An ensemble of time realisations (Fig. 12.17c) shows that the model (12.16) with the original data \(n(t)\) used as input describes the original data \(T(t)\) much more accurately than do the models taking into account the solar or the volcanic activity. Moreover, the model (12.16) fitted to a narrower interval, e.g. [1856–1960], exhibits practically the same time realisations as in Fig. 12.17c, i.e. it correctly predicts the GST rise despite the data over an interval [1960–2004] are not used for the model fitting. The model (12.16) fitted to any interval [1856 – L] with \(L > 1935\) gives almost the same results.

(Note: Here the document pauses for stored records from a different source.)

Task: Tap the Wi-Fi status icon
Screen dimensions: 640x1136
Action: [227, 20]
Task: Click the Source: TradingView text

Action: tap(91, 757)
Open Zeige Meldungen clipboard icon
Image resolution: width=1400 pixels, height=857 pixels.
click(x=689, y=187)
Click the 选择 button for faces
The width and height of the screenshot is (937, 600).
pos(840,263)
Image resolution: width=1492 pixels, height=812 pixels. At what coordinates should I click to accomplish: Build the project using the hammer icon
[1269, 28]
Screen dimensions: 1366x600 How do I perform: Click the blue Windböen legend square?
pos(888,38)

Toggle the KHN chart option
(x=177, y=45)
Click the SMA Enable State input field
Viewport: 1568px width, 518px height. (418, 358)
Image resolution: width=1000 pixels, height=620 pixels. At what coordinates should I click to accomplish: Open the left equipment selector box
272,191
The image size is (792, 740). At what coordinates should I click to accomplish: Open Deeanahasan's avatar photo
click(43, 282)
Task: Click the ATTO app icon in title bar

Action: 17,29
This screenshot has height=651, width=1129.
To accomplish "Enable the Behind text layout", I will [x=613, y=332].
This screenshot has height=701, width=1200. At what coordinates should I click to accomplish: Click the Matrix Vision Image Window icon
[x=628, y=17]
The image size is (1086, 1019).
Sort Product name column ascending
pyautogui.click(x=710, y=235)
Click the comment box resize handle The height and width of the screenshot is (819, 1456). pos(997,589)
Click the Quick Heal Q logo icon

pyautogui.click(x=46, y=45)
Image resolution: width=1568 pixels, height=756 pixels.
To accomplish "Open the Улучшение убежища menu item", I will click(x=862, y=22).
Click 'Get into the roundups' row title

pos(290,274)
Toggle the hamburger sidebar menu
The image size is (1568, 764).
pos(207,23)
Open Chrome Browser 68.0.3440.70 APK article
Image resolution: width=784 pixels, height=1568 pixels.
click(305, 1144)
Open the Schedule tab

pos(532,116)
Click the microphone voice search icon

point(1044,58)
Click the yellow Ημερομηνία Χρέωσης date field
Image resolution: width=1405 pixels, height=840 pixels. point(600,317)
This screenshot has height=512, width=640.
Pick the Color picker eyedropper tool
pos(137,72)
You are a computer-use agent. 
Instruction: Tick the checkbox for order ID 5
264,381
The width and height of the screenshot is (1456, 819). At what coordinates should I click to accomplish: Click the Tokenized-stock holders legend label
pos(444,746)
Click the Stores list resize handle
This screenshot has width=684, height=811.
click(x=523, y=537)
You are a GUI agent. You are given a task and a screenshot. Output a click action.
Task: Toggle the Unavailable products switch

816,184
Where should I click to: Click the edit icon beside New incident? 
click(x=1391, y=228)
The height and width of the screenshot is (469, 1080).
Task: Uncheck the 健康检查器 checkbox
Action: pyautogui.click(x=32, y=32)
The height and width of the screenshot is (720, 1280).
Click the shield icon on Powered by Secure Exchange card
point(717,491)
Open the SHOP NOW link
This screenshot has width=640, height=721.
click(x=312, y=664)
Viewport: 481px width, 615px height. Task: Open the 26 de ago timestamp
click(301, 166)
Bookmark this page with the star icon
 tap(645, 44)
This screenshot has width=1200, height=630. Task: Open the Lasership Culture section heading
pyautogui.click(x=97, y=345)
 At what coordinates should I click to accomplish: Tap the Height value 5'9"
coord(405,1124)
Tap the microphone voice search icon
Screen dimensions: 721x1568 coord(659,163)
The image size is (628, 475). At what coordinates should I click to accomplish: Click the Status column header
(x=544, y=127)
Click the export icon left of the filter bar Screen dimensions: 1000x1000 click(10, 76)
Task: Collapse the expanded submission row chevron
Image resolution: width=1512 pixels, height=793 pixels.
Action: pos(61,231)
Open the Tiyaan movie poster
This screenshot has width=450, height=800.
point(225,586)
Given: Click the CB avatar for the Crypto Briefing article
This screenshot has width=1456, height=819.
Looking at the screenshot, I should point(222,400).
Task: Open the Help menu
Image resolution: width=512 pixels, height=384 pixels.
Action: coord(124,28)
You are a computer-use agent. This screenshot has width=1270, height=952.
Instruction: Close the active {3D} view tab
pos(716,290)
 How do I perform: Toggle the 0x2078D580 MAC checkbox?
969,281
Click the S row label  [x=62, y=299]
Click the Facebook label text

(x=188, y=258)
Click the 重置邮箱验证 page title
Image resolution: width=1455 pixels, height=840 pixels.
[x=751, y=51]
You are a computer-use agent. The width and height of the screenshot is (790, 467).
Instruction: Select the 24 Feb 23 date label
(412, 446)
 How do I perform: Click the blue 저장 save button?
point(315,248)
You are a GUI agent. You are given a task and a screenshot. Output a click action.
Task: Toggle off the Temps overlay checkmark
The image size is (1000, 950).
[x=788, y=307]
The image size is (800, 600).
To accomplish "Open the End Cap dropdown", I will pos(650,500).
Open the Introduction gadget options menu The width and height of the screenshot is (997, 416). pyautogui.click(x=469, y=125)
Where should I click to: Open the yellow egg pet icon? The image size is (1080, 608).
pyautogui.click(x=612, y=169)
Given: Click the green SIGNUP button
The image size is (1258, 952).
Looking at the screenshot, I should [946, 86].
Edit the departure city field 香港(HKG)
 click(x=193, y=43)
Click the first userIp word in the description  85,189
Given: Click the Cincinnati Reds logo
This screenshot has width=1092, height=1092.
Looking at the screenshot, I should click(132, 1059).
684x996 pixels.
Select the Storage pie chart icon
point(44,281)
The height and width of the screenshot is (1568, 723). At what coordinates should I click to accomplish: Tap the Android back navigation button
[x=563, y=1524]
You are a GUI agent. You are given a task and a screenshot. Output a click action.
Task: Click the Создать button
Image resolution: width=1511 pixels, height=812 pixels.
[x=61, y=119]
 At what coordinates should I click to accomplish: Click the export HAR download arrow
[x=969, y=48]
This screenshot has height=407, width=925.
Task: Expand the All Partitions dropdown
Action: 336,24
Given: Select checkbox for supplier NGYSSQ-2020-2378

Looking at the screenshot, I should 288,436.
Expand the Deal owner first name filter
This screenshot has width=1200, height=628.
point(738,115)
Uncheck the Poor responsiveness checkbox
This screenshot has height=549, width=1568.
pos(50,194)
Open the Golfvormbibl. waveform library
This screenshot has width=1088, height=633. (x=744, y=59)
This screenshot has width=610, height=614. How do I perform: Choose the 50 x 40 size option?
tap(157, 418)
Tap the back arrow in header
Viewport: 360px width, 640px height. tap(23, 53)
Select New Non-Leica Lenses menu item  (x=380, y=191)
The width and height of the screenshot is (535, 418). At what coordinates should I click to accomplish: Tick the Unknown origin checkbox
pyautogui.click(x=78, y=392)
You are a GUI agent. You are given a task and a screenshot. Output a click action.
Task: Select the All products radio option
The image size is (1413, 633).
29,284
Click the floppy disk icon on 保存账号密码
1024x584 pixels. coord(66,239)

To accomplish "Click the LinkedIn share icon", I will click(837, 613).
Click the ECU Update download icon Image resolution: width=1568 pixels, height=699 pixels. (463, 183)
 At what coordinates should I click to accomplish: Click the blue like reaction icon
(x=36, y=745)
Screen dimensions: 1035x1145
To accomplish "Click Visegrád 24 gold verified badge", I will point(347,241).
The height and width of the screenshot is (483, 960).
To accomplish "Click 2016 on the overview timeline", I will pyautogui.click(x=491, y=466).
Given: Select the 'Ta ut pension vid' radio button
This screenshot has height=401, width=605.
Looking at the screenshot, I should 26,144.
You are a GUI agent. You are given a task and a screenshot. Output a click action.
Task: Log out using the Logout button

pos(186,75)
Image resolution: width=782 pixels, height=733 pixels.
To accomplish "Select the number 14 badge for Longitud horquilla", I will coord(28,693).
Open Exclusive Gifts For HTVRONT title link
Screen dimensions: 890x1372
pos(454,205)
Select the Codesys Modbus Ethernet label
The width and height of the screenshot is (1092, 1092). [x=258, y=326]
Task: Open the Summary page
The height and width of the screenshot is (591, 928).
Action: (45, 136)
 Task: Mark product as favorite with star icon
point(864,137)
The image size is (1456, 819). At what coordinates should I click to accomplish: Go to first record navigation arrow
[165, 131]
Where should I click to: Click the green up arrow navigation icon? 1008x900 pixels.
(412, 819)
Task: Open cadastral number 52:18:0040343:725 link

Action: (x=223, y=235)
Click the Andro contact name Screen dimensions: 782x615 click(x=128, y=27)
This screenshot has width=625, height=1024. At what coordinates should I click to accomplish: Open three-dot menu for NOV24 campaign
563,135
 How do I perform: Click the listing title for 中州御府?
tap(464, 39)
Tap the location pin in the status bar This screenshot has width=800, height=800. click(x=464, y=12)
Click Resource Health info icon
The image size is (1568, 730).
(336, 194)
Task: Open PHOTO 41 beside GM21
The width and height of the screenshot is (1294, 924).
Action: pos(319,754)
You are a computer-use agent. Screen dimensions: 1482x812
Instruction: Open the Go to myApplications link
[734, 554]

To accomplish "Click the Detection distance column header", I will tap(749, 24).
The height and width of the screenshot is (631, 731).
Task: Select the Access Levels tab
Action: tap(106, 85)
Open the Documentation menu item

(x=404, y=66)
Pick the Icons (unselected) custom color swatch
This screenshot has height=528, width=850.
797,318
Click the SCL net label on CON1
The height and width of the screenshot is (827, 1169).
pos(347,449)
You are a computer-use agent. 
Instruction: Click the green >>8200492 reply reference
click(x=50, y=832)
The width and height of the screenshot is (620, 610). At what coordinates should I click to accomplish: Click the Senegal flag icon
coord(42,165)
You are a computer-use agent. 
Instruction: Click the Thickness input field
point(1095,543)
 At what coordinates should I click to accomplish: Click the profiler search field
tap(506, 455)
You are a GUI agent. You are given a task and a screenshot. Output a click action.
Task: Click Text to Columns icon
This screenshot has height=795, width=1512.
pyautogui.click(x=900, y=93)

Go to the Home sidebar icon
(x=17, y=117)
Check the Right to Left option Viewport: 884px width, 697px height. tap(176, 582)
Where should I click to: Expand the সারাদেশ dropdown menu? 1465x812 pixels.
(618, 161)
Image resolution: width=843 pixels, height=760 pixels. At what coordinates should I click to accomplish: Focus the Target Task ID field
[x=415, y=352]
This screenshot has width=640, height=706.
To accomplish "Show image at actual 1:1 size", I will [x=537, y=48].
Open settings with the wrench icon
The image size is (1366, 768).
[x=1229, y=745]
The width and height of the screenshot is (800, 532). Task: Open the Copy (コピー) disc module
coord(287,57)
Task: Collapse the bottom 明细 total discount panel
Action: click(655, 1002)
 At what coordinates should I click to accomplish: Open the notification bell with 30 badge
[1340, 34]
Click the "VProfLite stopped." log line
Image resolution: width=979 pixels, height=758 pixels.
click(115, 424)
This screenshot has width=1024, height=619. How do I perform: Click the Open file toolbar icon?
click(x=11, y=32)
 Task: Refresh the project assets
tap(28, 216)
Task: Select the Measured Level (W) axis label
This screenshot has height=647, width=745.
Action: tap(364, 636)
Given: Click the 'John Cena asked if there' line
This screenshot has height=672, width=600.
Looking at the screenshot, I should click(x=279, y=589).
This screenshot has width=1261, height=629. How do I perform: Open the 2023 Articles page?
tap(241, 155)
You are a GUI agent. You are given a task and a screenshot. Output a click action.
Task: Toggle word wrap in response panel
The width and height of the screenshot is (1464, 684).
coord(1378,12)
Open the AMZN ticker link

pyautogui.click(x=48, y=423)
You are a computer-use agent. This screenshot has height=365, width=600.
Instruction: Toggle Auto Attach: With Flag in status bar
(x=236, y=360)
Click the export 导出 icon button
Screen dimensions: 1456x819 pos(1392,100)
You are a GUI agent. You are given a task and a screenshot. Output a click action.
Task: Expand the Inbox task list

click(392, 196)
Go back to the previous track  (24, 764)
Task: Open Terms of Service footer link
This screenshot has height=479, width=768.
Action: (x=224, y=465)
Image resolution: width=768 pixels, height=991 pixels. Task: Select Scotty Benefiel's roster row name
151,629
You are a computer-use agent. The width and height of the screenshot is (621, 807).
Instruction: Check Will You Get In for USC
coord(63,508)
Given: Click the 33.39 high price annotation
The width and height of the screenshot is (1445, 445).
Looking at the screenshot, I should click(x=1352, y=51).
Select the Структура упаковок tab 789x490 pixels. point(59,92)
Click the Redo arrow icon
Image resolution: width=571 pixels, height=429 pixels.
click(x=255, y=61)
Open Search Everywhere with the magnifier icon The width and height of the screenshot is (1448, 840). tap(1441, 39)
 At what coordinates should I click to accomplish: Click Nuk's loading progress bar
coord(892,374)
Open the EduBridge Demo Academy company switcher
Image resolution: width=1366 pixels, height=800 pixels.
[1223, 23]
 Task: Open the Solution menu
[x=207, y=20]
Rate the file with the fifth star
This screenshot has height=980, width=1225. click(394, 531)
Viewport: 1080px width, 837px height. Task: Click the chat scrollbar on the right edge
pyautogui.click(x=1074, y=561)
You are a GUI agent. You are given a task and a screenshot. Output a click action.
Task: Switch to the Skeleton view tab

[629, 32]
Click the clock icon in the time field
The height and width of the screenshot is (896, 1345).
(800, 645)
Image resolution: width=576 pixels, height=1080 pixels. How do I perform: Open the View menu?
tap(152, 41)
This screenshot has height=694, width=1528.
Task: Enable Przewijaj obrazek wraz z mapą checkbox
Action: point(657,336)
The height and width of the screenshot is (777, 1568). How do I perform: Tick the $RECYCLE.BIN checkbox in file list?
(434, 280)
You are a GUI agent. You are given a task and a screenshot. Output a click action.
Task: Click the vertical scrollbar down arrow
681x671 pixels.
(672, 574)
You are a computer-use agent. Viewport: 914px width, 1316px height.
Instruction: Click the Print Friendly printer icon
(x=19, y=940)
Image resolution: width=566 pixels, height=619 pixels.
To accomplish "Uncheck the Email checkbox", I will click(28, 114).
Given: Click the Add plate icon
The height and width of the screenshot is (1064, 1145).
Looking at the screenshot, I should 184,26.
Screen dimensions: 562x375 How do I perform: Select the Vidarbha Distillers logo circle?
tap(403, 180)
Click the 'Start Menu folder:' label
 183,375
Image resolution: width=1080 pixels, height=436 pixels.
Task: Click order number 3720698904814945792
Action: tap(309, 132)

If the artificial signal \(n(t) = {\mathrm{const}} = n(1856)\) is used as input for the model (12.16) fitted to the interval [1856–1985], then one observes just fluctuations of T about the level of \({T_{1856}}\) (Fig. 12.18) and no trend, i.e. \(\left\langle{{\alpha_{1985--2005}}}\right\rangle = 0\). If the original data for \(n(t)\) are used as input, one gets the model characteristics \(\left\langle {{T_{2005}}}\right\rangle \approx 0.5K\) and \(\left\langle {{\alpha_{1985--2005}}} \right\rangle = 0.17{K / {{\mathrm{year}}}}\), which are close to the observed ones. Thus, according to the model (12.16), the rise in the atmospheric \({\mathrm{CO}}_{2}\) content explains a major part of the recent rise in the GST.

Fig. 12.18

The original GST values (thick line) and the 95% “corridor” for the bivariate model (12.16) if the signal \(n(t) = {\mathrm{const}} = n(1856)\) is used as input

The results of the multivariate AR modelling confirm the above results of the bivariate analysis (the corresponding plots are not shown).

Thus, the Granger causality estimation and the investigation of the AR models’ long-term behaviour allow to assess an effect of the solar activity, volcanic activity and carbon dioxide atmospheric content on the global surface temperature. The Granger causality shows that the three factors determine about 10% of the quantity \(\sigma _T^2\), which is the variance of the short-term GST fluctuations unexplained by the univariate AR model. The impact of \({\mathrm{CO}}_{2}\) is the strongest one, while an effect of the other two factors is several times weaker. The long-term behaviour of the models reveals that the \({\mathrm{CO}}_{2}\) content is a determinative factor of the GST rise. According to the empirical AR models, the rise in the \({\mathrm{CO}}_{2}\) concentration determines at least 75% of the GST trend over 1985–2005, while the other two factors are not the causes of the global warming. In particular, if the \({\mathrm{CO}}_{2}\) concentration remained at the level of 1856 year, the GST would not rise at all during the last century. In contrast, model variations in the solar and volcanic activity do not lead to significant changes in the GST trend.